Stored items
[Start of Attachment]
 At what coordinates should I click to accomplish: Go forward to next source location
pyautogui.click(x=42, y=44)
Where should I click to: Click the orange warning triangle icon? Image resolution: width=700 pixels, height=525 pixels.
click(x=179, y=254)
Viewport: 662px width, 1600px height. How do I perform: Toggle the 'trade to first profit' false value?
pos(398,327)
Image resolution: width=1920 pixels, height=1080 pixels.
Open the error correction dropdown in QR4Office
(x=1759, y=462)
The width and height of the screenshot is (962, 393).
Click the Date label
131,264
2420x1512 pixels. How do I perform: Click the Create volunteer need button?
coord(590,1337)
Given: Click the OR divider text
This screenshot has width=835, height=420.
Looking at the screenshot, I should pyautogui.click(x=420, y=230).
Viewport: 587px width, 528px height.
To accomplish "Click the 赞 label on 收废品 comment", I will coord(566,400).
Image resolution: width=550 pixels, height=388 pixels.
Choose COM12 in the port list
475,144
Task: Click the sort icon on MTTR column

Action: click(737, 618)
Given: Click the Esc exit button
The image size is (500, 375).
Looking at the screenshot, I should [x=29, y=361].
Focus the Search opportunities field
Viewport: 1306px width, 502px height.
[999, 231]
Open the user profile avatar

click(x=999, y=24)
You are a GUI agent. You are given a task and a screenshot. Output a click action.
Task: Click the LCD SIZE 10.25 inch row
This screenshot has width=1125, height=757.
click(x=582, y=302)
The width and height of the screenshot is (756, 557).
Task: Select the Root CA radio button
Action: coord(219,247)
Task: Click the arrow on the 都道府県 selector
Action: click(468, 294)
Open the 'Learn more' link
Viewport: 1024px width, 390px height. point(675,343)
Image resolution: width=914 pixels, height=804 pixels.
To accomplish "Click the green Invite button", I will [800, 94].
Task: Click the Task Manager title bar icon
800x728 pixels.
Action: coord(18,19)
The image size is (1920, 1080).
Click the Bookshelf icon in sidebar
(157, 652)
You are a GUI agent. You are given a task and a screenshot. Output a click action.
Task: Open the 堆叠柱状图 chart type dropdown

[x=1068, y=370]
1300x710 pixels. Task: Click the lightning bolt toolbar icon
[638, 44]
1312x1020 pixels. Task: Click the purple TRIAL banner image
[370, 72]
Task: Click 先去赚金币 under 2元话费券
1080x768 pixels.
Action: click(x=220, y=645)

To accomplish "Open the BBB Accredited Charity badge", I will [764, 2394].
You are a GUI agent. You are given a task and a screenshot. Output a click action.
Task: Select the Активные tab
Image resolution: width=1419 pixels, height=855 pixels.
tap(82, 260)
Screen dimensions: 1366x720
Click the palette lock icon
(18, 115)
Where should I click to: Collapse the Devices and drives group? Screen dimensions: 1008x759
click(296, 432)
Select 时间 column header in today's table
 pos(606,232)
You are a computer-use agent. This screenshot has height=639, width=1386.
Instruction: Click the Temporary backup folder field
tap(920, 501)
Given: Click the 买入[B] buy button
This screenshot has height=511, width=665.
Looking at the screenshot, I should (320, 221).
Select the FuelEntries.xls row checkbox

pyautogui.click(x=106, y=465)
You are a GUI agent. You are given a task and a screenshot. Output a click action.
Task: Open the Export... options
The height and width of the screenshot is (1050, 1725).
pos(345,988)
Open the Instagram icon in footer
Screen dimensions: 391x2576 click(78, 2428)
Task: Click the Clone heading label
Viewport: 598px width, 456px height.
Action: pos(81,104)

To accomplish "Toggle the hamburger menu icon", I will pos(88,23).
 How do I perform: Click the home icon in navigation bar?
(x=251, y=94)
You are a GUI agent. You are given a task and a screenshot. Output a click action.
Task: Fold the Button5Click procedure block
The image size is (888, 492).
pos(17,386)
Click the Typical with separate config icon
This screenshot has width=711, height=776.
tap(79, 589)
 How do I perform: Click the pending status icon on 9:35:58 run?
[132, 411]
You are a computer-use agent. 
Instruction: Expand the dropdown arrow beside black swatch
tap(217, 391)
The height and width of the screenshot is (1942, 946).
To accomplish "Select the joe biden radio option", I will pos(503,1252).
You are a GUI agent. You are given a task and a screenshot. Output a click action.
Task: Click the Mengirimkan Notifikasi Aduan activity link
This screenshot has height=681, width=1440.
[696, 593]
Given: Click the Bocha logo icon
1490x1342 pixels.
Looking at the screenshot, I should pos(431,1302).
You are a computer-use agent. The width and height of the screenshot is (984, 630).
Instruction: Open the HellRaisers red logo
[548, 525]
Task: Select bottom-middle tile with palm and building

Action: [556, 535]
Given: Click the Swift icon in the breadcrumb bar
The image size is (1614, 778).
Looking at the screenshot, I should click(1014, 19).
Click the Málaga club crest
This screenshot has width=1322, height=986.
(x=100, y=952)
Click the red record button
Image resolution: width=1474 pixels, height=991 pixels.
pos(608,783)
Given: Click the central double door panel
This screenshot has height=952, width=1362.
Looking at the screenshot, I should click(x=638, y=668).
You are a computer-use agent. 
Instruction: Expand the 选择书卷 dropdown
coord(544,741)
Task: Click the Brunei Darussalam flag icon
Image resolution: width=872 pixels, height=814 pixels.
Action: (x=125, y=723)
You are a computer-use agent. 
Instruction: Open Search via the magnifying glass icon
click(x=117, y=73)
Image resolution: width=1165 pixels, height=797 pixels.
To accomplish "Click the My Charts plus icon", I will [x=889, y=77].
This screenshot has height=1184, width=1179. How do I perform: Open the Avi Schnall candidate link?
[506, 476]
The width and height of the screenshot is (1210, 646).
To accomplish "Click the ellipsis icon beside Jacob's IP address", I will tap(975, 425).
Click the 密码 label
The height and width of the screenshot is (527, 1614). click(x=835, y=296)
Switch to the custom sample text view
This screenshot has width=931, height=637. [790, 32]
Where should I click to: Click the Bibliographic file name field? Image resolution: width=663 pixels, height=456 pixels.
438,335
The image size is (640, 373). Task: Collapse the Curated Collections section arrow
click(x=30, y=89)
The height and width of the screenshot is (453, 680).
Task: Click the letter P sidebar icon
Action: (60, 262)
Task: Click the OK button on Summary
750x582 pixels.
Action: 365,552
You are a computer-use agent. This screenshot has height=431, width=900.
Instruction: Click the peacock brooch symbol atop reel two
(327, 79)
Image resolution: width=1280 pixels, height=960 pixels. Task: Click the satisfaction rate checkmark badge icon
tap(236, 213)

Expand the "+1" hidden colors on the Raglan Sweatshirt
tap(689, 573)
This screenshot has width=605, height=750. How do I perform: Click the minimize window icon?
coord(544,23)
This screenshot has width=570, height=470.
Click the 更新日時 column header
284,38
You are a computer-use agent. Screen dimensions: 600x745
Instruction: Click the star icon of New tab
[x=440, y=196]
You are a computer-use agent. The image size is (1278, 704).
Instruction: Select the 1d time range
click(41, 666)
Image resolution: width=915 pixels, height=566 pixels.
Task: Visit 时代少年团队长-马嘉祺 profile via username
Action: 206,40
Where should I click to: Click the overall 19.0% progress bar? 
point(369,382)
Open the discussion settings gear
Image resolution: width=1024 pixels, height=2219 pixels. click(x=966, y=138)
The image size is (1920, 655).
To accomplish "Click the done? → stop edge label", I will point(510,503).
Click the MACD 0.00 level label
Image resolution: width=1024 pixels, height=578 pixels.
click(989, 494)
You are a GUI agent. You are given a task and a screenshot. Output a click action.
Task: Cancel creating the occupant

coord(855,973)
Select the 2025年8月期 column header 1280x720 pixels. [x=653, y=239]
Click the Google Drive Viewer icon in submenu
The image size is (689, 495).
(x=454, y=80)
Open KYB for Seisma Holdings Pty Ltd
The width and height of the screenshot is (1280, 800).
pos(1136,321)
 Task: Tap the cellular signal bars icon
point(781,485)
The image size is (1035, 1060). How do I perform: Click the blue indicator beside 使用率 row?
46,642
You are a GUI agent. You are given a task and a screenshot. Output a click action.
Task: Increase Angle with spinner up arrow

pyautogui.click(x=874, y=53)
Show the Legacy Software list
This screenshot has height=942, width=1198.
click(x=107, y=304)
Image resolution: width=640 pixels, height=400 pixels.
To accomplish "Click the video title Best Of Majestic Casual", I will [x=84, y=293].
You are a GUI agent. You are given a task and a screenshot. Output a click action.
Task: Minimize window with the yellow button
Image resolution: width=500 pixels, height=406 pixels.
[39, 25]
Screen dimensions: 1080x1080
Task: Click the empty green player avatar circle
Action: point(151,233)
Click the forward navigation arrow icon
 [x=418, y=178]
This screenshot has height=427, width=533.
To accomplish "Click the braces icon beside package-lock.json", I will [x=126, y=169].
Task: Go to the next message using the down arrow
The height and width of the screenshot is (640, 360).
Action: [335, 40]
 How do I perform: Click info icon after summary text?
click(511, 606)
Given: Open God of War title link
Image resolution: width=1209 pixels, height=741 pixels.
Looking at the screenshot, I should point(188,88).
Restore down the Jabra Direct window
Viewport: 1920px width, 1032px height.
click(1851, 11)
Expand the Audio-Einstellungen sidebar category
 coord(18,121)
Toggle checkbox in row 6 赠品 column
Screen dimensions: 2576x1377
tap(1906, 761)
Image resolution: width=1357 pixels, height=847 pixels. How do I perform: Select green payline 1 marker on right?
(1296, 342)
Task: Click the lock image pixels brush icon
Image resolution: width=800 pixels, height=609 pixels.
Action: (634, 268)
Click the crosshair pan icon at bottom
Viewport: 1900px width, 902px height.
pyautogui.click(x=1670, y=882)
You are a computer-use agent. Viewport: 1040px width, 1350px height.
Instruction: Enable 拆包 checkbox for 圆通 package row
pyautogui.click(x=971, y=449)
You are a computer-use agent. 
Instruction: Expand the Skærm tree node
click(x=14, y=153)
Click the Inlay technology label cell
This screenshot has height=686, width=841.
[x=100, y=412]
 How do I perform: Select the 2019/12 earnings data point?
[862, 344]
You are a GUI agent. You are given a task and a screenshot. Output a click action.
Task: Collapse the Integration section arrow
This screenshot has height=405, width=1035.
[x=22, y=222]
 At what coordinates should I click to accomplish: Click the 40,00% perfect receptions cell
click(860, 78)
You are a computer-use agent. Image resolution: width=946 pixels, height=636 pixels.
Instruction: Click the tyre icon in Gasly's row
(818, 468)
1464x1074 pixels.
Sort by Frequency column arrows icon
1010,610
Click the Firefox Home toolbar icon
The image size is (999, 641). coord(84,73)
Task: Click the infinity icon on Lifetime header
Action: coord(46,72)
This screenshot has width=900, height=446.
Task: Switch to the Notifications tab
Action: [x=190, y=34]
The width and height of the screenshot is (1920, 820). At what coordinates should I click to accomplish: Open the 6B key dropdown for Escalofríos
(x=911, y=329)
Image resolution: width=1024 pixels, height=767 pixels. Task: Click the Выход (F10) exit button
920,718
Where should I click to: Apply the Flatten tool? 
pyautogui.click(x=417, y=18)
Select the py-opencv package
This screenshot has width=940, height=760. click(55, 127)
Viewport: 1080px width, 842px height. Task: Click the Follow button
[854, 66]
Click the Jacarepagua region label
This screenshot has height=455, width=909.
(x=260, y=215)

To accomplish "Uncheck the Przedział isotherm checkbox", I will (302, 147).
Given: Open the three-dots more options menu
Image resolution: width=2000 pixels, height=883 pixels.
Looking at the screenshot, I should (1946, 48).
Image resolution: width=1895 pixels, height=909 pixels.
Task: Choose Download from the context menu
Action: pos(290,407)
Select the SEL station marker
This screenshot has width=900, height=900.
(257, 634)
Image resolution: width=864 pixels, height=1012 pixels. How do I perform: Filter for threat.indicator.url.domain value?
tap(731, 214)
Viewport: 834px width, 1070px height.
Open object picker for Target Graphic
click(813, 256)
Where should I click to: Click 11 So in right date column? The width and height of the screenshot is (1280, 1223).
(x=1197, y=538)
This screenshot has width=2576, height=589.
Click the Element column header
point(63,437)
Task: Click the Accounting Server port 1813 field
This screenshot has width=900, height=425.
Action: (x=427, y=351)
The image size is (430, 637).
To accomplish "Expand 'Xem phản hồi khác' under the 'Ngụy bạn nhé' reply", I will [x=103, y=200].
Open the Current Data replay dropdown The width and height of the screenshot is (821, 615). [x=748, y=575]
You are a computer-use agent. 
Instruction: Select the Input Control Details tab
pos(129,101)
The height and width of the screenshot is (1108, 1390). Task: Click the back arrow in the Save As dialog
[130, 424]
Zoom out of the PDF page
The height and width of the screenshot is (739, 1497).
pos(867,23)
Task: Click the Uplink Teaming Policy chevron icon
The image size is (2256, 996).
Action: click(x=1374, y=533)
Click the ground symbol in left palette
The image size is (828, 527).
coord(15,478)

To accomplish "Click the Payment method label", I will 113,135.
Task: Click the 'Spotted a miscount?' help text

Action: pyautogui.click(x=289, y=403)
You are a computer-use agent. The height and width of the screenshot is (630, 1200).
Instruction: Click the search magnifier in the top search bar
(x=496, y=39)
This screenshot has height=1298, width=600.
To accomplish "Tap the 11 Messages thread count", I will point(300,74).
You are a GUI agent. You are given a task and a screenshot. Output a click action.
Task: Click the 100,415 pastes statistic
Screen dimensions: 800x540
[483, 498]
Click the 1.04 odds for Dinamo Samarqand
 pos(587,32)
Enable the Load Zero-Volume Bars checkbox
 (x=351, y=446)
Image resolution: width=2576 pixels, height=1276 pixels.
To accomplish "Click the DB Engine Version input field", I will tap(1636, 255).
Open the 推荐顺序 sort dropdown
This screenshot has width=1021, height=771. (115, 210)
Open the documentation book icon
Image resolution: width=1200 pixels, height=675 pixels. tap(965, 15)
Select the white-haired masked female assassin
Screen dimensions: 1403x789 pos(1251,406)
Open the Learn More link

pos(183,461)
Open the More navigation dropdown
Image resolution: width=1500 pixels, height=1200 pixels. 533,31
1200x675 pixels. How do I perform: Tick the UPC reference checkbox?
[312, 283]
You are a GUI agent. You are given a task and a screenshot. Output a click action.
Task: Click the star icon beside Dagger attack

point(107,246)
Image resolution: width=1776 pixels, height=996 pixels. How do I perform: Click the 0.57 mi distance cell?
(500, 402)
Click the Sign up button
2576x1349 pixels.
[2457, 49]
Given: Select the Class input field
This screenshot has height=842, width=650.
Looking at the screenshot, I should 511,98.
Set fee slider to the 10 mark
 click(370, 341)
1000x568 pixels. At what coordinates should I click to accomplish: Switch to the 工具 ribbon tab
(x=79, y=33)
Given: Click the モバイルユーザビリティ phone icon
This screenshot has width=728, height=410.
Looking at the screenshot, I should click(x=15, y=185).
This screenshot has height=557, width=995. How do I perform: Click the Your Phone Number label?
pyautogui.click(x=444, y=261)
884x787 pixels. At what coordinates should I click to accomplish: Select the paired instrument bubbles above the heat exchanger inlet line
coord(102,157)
[End of Attachment]
-- ASSIGNMENT --
One figure is all that is needed: the number of lines above in which the word "title" appears.

-- REPLY --
3